** Directive **
Answer these questions about the long-division text:
1. What method does the text say to use to determine each quotient?
2. In the first step for part a, which term is divided by which to get the first term of the quotient?
3. What is the divisor in part d?

Determine each quotient, $$Q$$, using long division. a) $$\left(x^{3}+3 x^{2}-3 x-2\right) \div(x-1)$$b) $$\frac{x^{3}+2 x^{2}-7 x-2}{x-2}$$c) $$\left(2 w^{3}+3 w^{2}-5 w+2\right) \div(w+3)$$d) $$\left(9 m^{3}-6 m^{2}+3 m+2\right) \div(m-1)$$e) $$\frac{t^{4}+6 t^{3}-3 t^{2}-t+8}{t+1}$$f) $$\left(2 y^{4}-3 y^{2}+1\right) \div(y-3)$$

Answer

## Question1.a:

**step1 Determine the first term of the quotient for part a**

To find the first term of the quotient, divide the leading term of the dividend, $$x^3$$, by the leading term of the divisor, $$x$$.

$$x^3 \div x = x^2$$

Now, multiply this first term of the quotient, $$x^2$$, by the entire divisor, $$(x-1)$$.

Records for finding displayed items
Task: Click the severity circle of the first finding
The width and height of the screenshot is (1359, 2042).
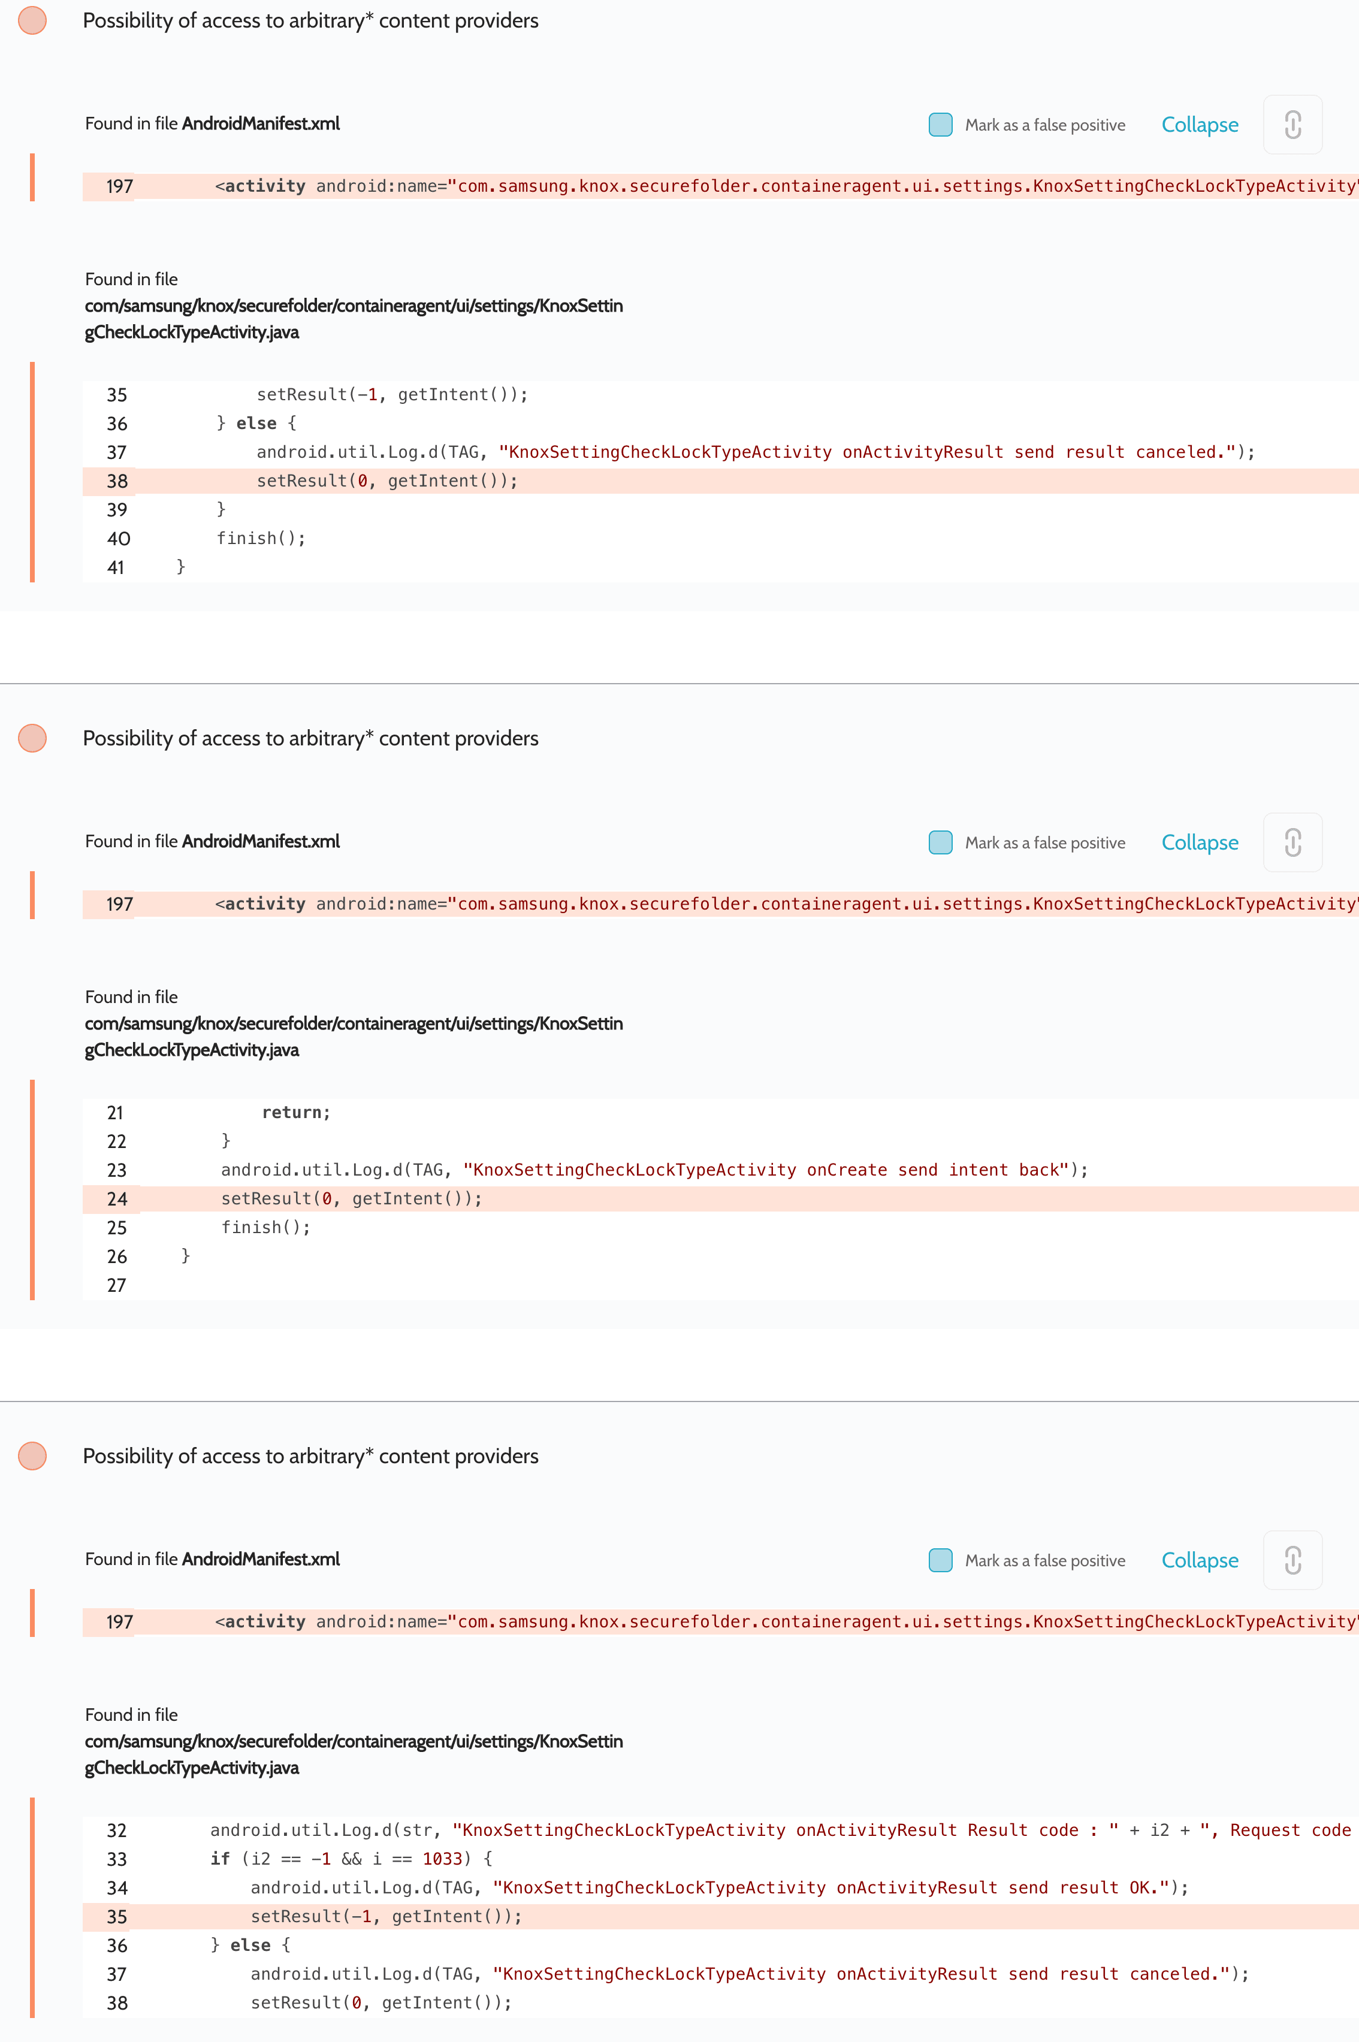Action: click(x=32, y=21)
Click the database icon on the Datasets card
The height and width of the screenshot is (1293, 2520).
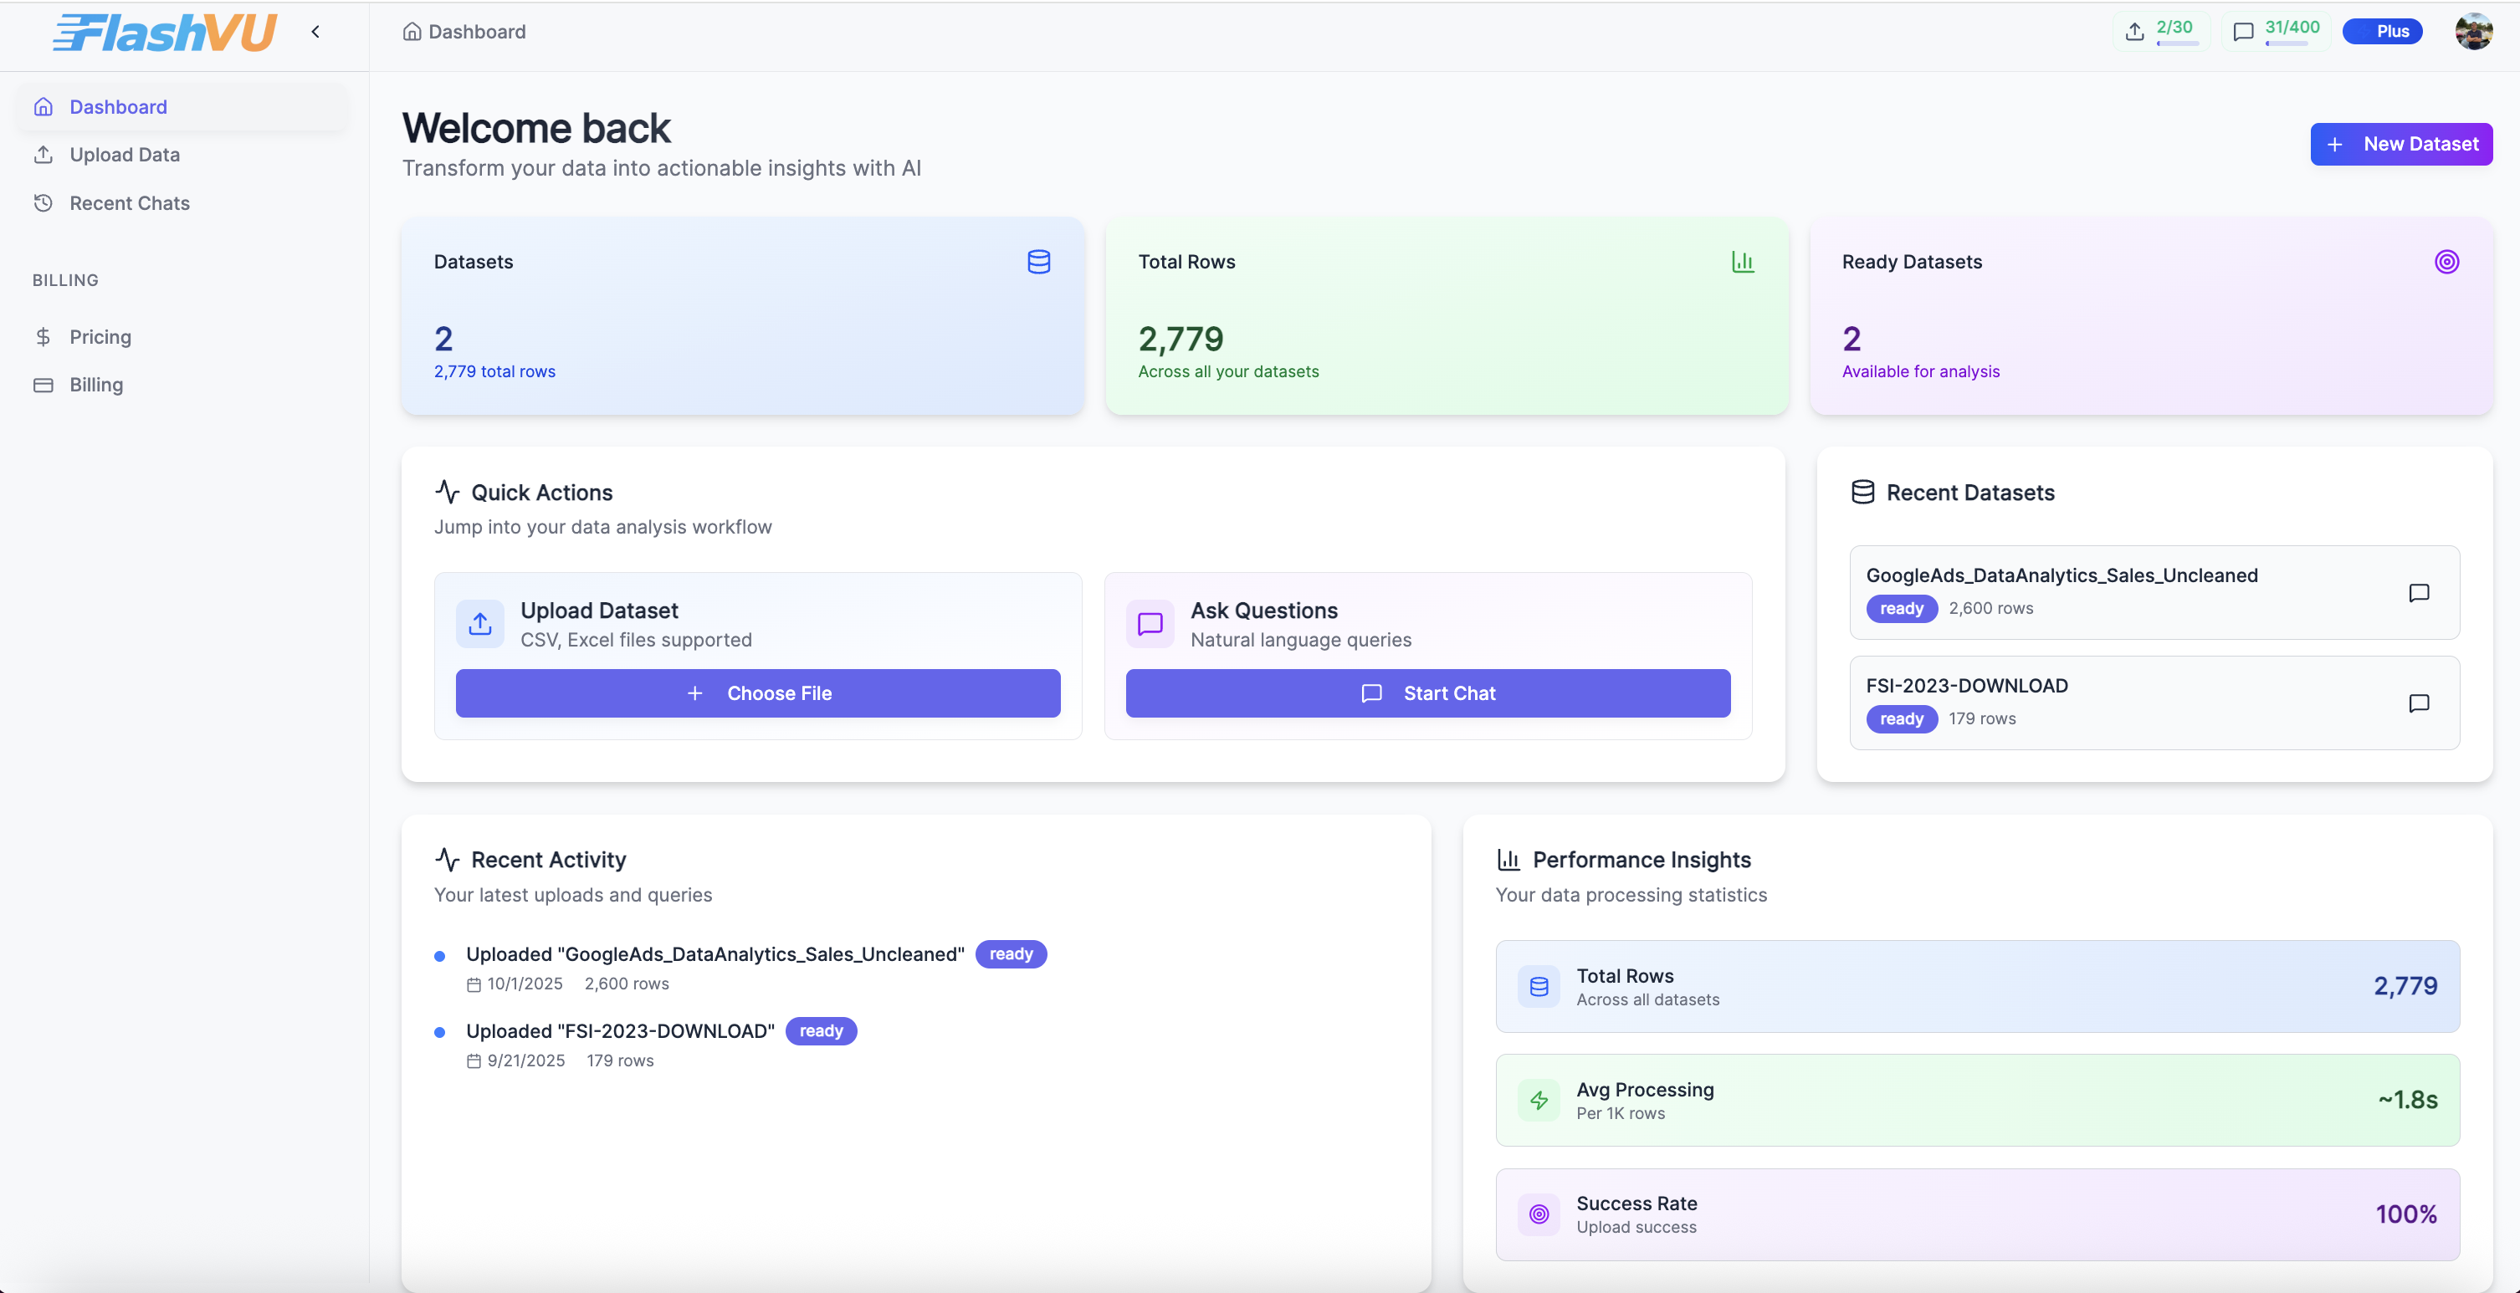[1038, 262]
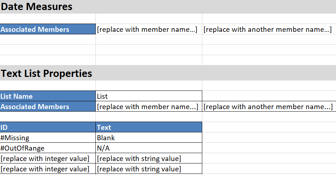
Task: Select another member name placeholder under Text List Properties
Action: pyautogui.click(x=268, y=107)
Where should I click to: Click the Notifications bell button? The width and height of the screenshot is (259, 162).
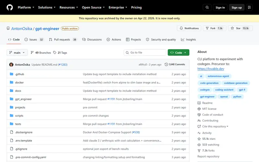pyautogui.click(x=189, y=28)
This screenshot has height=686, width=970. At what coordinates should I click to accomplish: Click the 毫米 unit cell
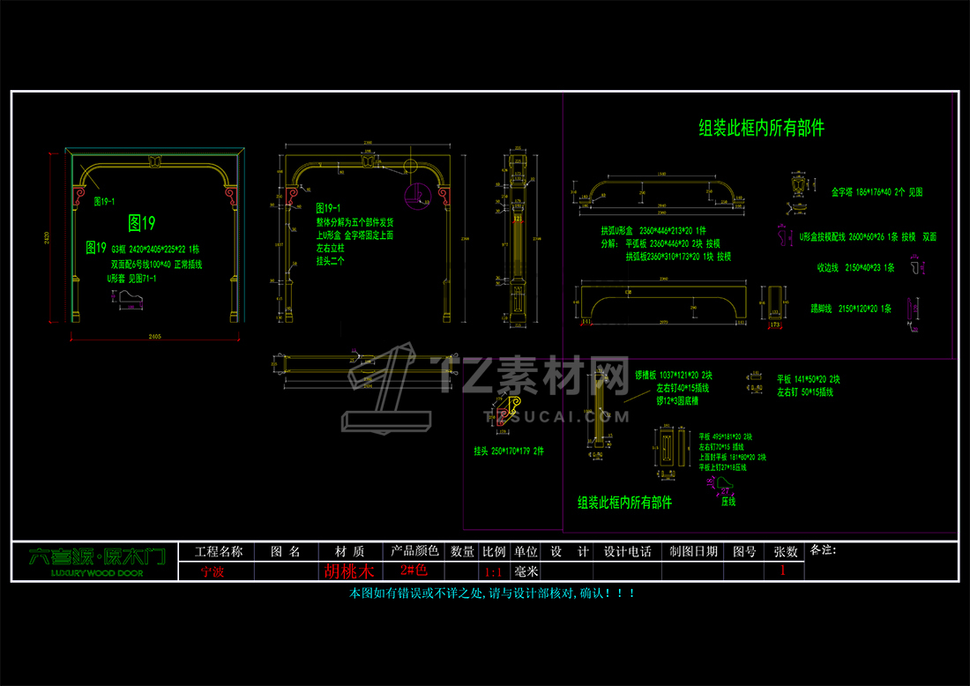526,571
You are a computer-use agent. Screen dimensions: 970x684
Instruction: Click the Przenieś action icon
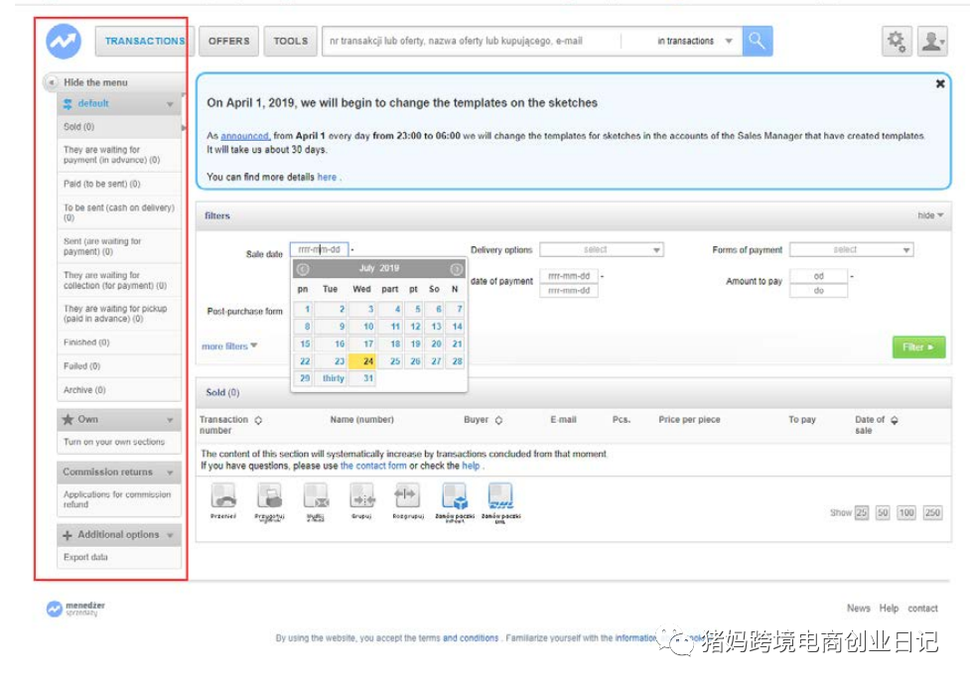224,496
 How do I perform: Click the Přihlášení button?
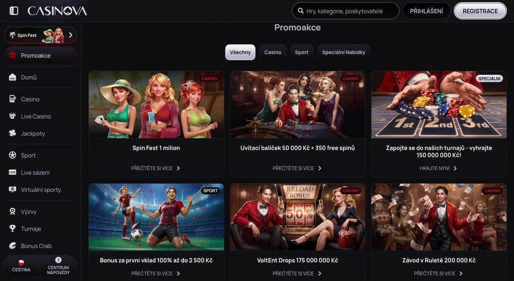tap(426, 11)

** Finished task **
1. Long division.
2. The leading term of the dividend, x^3, is divided by the leading term of the divisor, x.
3. (m - 1).